But now back to your original question: What is the fastest way to work with arrays? The fastest way is to learn how modern processors work, how caches work, how to use multiple processors, how to use vector units, write code, profile it with Shark, look for the bits that take most of the time, improve them, start understanding your algorithms, start understanding what work is done that doesn't need doing, learn where multiple passes can be combined into one, find where general algorithms can be replaced with specialised ones, profile it again, and so on.

lloyddean · Mar 1, 2010

farmerdoug said:
Yes, I would but budgets forbid. That's why I'm here. I've worked with threads before; we also have a supercomputer here but the code needs to run on a four or eight core MAC. Unfortunately, the cfitsio library that I use is not compatible with threads; I might be able to work around that but before I worry about threads, I need to rewrite my code into c. I need something faster than days to make sure that I even have the right algorithm. Which is why the original question; what's the fastest way to work with arrays?

The latest version is thread safe. There are even threaded example sources available.

ChrisA · Mar 1, 2010

farmerdoug said:
Yes, I would but budgets forbid. That's why I'm here. I've worked with threads before; we also have a supercomputer here but the code needs to run on a four or eight core MAC. Unfortunately, the cfitsio library that I use is not compatible with threads; I might be able to work around that but before I worry about threads, I need to rewrite my code into c. I need something faster than days to make sure that I even have the right algorithm. Which is why the original question; what's the fastest way to work with arrays?

I know "cfitsio". I bet a lot that the loop that adds the array is not the bottle neck. I think it might be in the FITS reader library.

The two methods you lists, one with two loops and one with only one loop are so close in speed it hardly matters. What you are doing is first filling a bucket with rocks and then counting the rocks. That is to slow. Far better to count the rocks are you place each in the bucket then when the bucket is full you know the count is zero time.

There is another posable problem as well as a huge (100X) speed up. If the array does not fit in physical RAM you CFITSIO library will have read it off the disk only to have to have the operating system swap the data back out the swap space on the disk. Then if you are double un-lucky you are not reading back contigous array locations. If you loop through the array A(1,n), A(2,n),... and those elements are not close on the swap disk then each array access causes an entrir 1024 byte block to be read in just to get one floating point value. You need to read throuh the array in an order such the elements are physically adjacent in memory. SO?? is the arry read on colum or row major order? is it stored the same way?

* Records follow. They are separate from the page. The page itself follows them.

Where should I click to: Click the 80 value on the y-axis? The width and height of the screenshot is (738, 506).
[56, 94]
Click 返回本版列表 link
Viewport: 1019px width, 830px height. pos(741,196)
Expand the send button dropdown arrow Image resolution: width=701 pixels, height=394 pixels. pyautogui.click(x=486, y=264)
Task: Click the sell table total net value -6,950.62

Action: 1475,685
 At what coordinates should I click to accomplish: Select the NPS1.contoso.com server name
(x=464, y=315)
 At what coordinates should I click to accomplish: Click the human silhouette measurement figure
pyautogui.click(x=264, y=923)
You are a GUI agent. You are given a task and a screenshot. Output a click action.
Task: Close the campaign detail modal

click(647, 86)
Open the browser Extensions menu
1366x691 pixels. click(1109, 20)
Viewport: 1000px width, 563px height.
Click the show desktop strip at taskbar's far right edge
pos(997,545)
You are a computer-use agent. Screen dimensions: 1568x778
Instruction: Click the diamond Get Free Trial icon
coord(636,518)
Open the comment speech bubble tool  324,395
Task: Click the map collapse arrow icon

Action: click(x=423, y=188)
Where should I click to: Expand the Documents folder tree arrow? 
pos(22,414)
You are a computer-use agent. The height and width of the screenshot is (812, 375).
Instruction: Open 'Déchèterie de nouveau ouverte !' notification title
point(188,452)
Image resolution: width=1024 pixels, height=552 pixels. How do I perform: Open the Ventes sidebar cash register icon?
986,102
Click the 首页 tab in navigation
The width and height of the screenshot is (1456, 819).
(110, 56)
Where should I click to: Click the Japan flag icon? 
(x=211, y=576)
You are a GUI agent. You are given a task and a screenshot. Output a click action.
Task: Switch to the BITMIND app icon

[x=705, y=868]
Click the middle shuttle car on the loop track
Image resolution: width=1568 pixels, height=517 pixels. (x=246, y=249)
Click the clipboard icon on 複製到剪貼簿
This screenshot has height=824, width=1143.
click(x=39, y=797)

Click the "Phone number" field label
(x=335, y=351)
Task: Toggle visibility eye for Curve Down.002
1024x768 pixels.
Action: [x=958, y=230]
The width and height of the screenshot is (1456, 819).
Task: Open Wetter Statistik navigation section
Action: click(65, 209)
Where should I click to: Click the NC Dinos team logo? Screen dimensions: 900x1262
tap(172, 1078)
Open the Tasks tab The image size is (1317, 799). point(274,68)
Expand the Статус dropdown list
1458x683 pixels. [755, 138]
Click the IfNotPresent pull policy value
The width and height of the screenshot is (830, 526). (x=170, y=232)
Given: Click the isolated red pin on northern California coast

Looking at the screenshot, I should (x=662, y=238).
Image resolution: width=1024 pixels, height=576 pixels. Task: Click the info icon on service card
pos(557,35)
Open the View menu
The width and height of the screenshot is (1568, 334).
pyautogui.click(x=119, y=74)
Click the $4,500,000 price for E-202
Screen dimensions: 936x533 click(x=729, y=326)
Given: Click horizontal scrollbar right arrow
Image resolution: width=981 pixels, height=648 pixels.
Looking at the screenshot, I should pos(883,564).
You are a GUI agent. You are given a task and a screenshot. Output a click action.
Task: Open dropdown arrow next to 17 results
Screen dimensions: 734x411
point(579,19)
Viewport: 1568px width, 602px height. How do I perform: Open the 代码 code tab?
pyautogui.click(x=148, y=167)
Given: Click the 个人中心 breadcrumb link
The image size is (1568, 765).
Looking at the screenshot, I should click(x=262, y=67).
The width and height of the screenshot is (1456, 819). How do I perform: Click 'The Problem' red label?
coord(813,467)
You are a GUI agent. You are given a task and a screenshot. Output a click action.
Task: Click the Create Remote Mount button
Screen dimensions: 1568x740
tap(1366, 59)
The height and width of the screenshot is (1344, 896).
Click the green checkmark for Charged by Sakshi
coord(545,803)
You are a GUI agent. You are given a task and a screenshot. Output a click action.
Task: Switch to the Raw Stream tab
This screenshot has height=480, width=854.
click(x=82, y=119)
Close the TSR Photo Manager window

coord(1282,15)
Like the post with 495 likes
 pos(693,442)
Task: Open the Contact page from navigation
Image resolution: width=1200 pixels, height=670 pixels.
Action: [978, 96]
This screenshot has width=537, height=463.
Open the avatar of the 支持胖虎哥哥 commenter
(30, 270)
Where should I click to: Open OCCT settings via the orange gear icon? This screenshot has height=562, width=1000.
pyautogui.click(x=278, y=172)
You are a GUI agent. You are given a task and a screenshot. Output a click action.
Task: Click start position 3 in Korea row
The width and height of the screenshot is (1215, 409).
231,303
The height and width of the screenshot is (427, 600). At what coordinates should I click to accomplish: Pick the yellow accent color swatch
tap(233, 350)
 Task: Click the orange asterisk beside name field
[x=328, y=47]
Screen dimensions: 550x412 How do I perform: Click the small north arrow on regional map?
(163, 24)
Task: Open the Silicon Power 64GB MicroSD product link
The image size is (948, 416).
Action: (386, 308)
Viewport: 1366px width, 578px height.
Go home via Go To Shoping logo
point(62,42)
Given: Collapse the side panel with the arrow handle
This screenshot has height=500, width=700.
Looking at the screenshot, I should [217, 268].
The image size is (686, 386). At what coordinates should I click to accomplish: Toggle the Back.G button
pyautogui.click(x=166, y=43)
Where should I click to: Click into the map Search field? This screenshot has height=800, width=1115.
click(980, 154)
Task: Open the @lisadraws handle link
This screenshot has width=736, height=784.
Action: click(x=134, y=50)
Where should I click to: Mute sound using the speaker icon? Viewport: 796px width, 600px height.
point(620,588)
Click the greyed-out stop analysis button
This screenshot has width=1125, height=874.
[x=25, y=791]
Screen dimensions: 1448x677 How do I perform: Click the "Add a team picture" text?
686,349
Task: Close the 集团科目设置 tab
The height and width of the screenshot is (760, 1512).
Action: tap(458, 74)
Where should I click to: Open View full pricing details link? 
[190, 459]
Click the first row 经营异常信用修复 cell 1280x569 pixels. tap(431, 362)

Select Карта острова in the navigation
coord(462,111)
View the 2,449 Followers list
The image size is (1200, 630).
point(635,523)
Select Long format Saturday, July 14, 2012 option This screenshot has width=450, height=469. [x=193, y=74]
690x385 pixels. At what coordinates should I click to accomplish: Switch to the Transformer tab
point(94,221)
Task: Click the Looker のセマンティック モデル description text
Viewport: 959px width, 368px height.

These kinds of issues can have a 2 order of magnitude effect on speed.

gnasher729 · Mar 2, 2010

ChrisA said:
I know "cfitsio". I bet a lot that the loop that adds the array is not the bottle neck. I think it might be in the FITS reader library.

The two methods you lists, one with two loops and one with only one loop are so close in speed it hardly matters. What you are doing is first filling a bucket with rocks and then counting the rocks. That is to slow. Far better to count the rocks are you place each in the bucket then when the bucket is full you know the count is zero time.

There is another posable problem as well as a huge (100X) speed up. If the array does not fit in physical RAM you CFITSIO library will have read it off the disk only to have to have the operating system swap the data back out the swap space on the disk. Then if you are double un-lucky you are not reading back contigous array locations. If you loop through the array A(1,n), A(2,n),... and those elements are not close on the swap disk then each array access causes an entrir 1024 byte block to be read in just to get one floating point value. You need to read throuh the array in an order such the elements are physically adjacent in memory. SO?? is the arry read on colum or row major order? is it stored the same way?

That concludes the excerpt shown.